5. What’s an AI capability that’s just around the corner that businesses should prepare for now?
“We’re entering an era where AI can become a real participant in investment decision-making — effectively, a member of the Investment Committee. Systems can now synthesize diligence materials, compare deals against historical patterns, and flag risks before a human ever opens the memo.
To get there, firms need the right foundation: unified data across sourcing, diligence, and portfolio monitoring, and a culture that documents how decisions are made.”
Stu’s Thoughts:
Osman calls this next phase “the AI IC Member.” In his words, “AI will soon have a seat in the room—not to decide, but to inform.”
He sees it as the natural evolution of the systems he’s already building: when every deal, outcome, and IC rationale is captured in a unified, queryable format, AI can start surfacing real patterns, comparing new opportunities against the firm’s own historical performance. “You can’t get that level of intelligence,” he said, “until your data reflects how you actually make decisions.”
The operators who win will treat this as augmentation, not replacement. Their edge comes from codifying judgment, turning intuition into data the model can learn from. Osman’s quiet warning: the firms that document today’s reasoning will own tomorrow’s pattern recognition. Those who don’t will be re-teaching their systems from scratch.
Key takeaways
Map before you buy. Audit every workflow across fundraising, origination, diligence, and reporting; standardize before selecting tools.
Build the data spine. Connect CRMs, data rooms, and portfolio systems into one auditable source of truth.

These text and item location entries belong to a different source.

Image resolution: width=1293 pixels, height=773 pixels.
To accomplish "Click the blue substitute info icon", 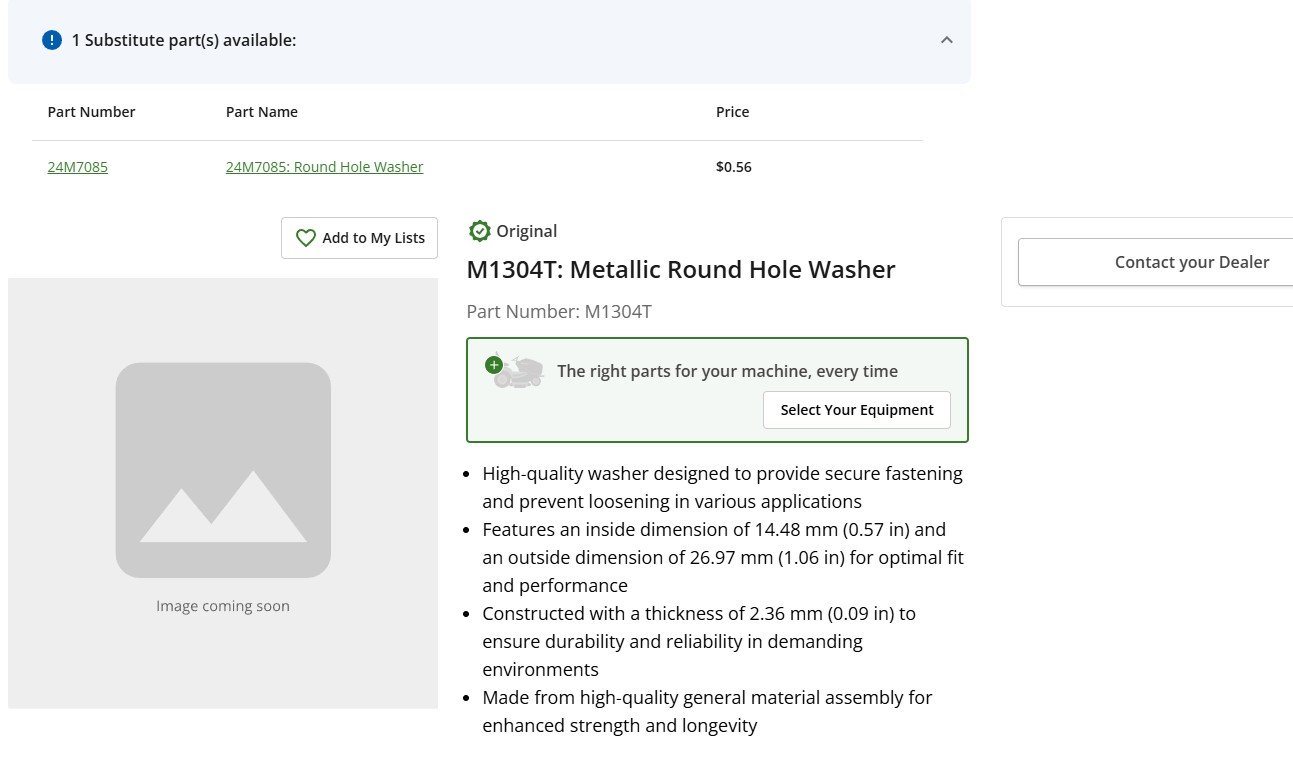I will coord(52,40).
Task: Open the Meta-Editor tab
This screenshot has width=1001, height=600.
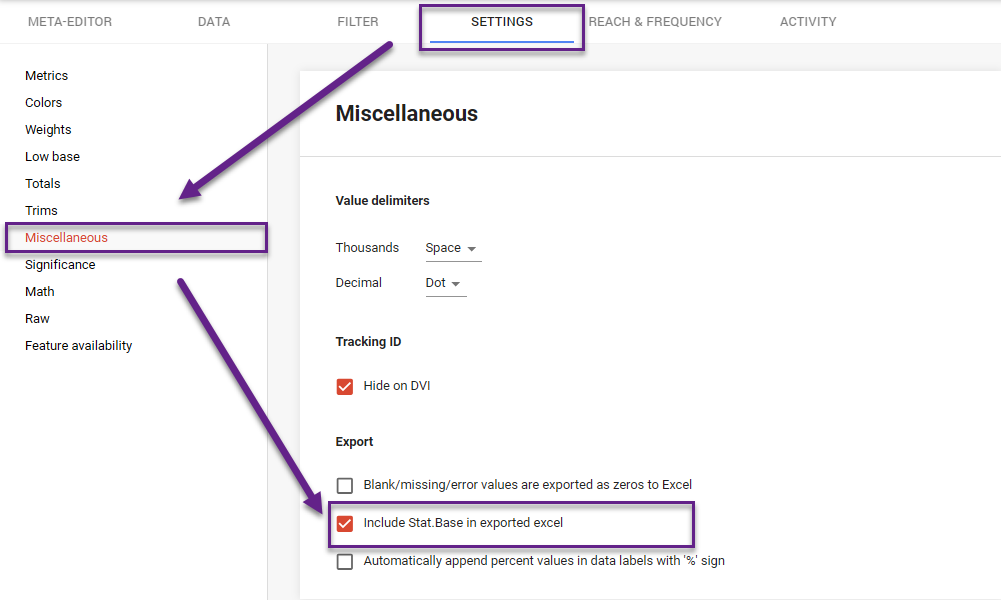Action: pos(70,22)
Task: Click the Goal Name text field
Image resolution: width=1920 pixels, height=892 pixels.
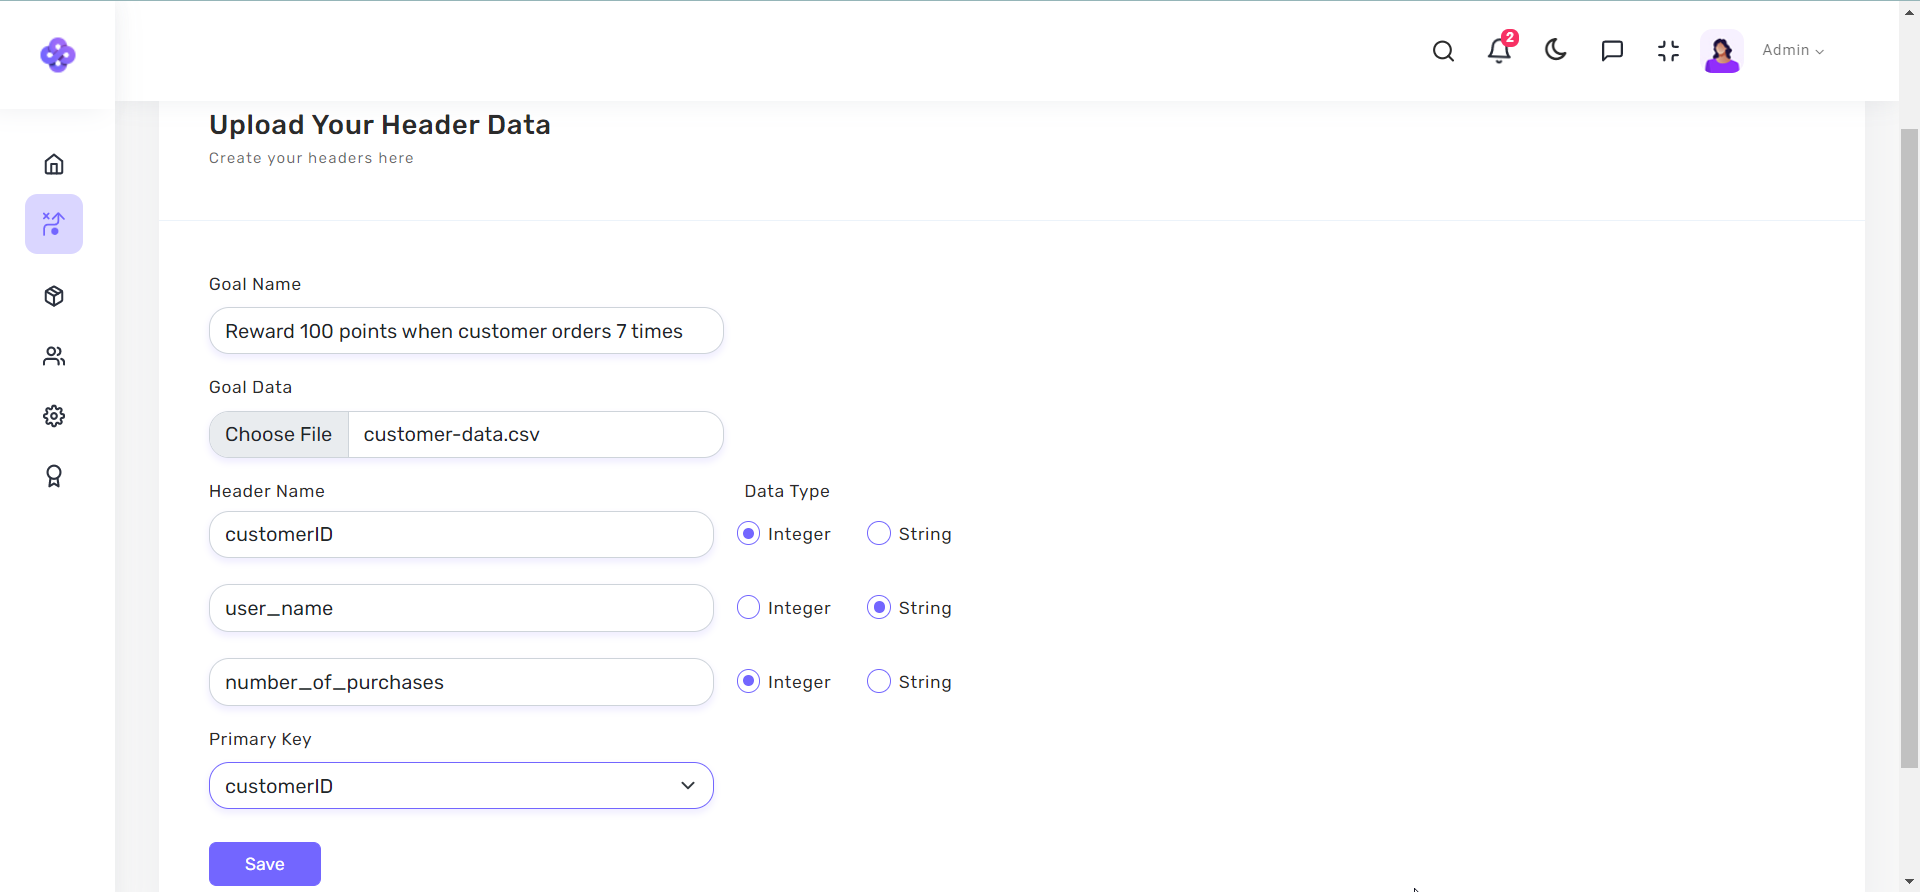Action: click(466, 331)
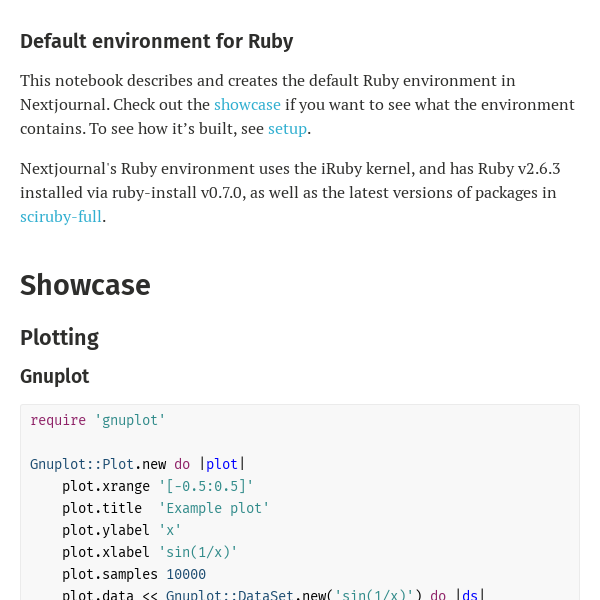Open the 'showcase' link
This screenshot has width=600, height=600.
click(247, 104)
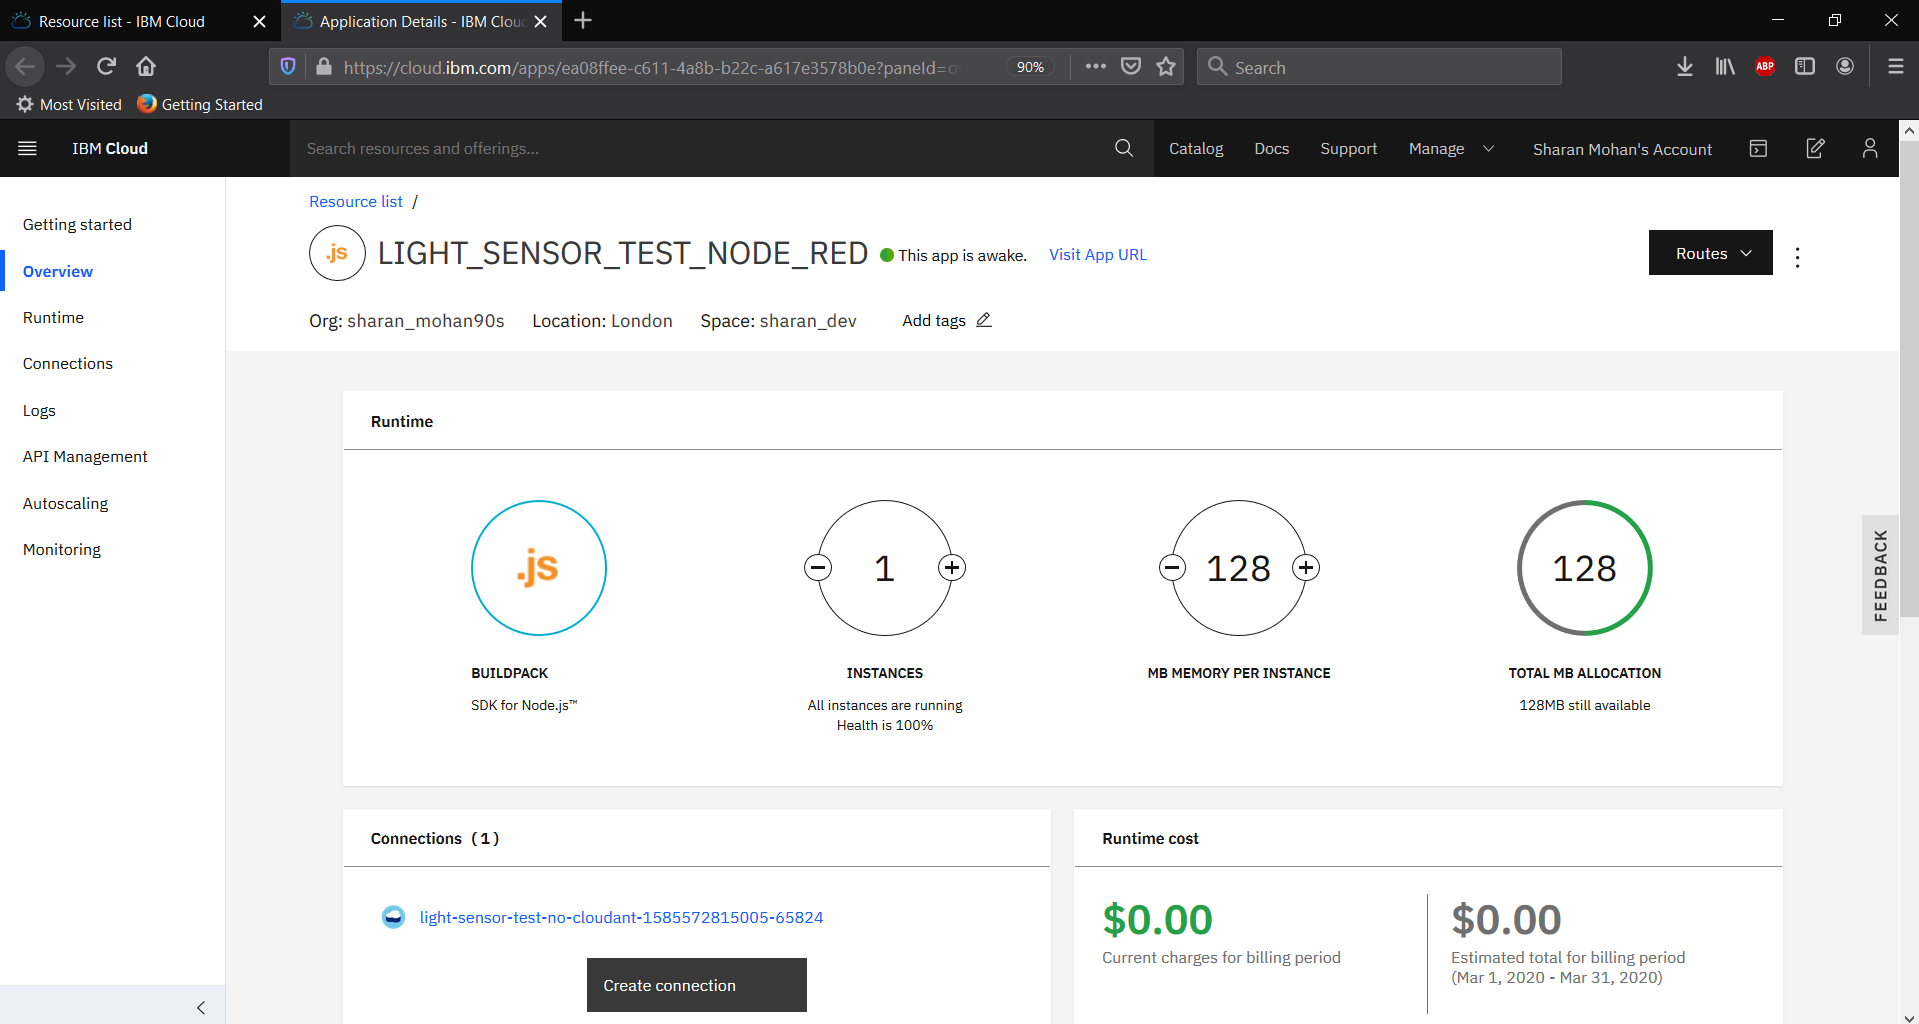The image size is (1919, 1024).
Task: Bookmark the page with the star icon
Action: 1165,66

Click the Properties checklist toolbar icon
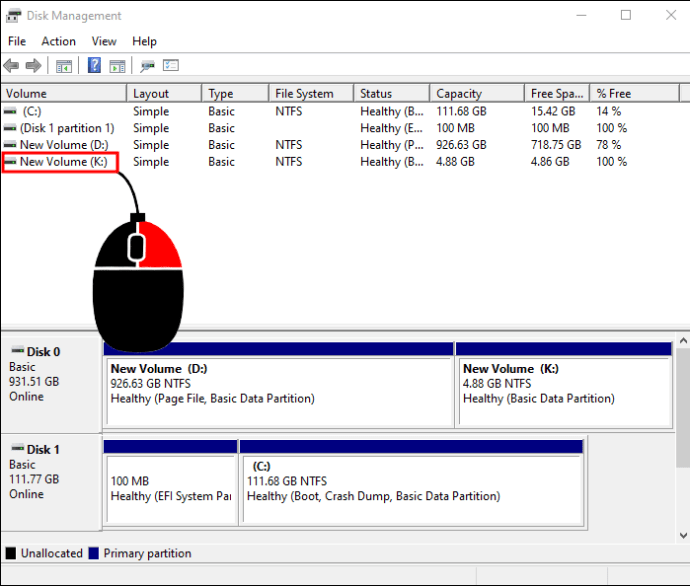click(171, 66)
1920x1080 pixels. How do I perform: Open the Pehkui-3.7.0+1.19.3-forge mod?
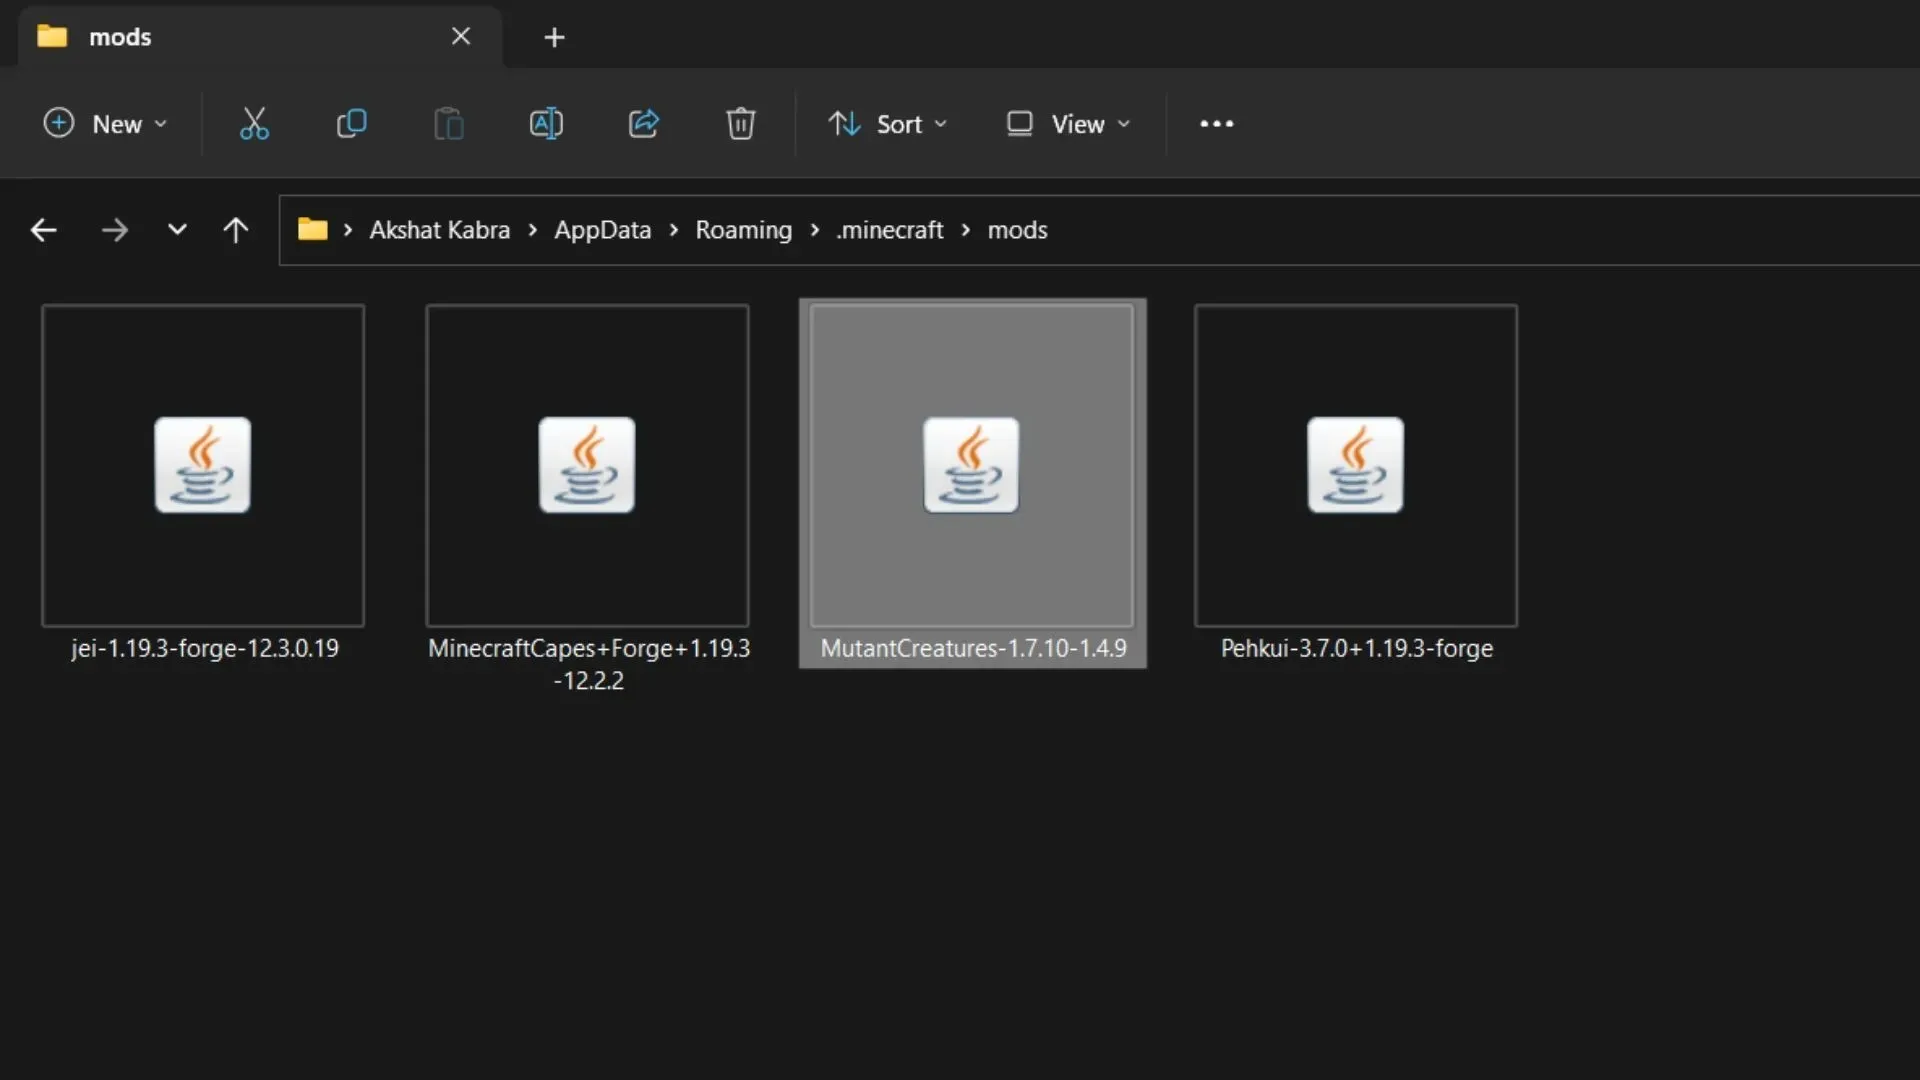[x=1356, y=464]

Pilot for proof, then expand. Use Osman’s Align → Blueprint → Deliver → Expand loop to capture results within one reporting cycle and replicate success.
Connecting with Osman
A couple of options:
Respond to this newsletter, and we’ll help facilitate (it’s free)
Check out Osman’s Just Curious profile and connect with him there (also, free)
Explore Soal Labs: soallabs.com
Lastly, what stands out in Osman’s work is how deliberate it feels. Every project compounds, each automation feeding the next. He treats AI not as a feature but as firm infrastructure, a foundation that scales deal flow, not just dashboards. The result is leverage that multiplies over time.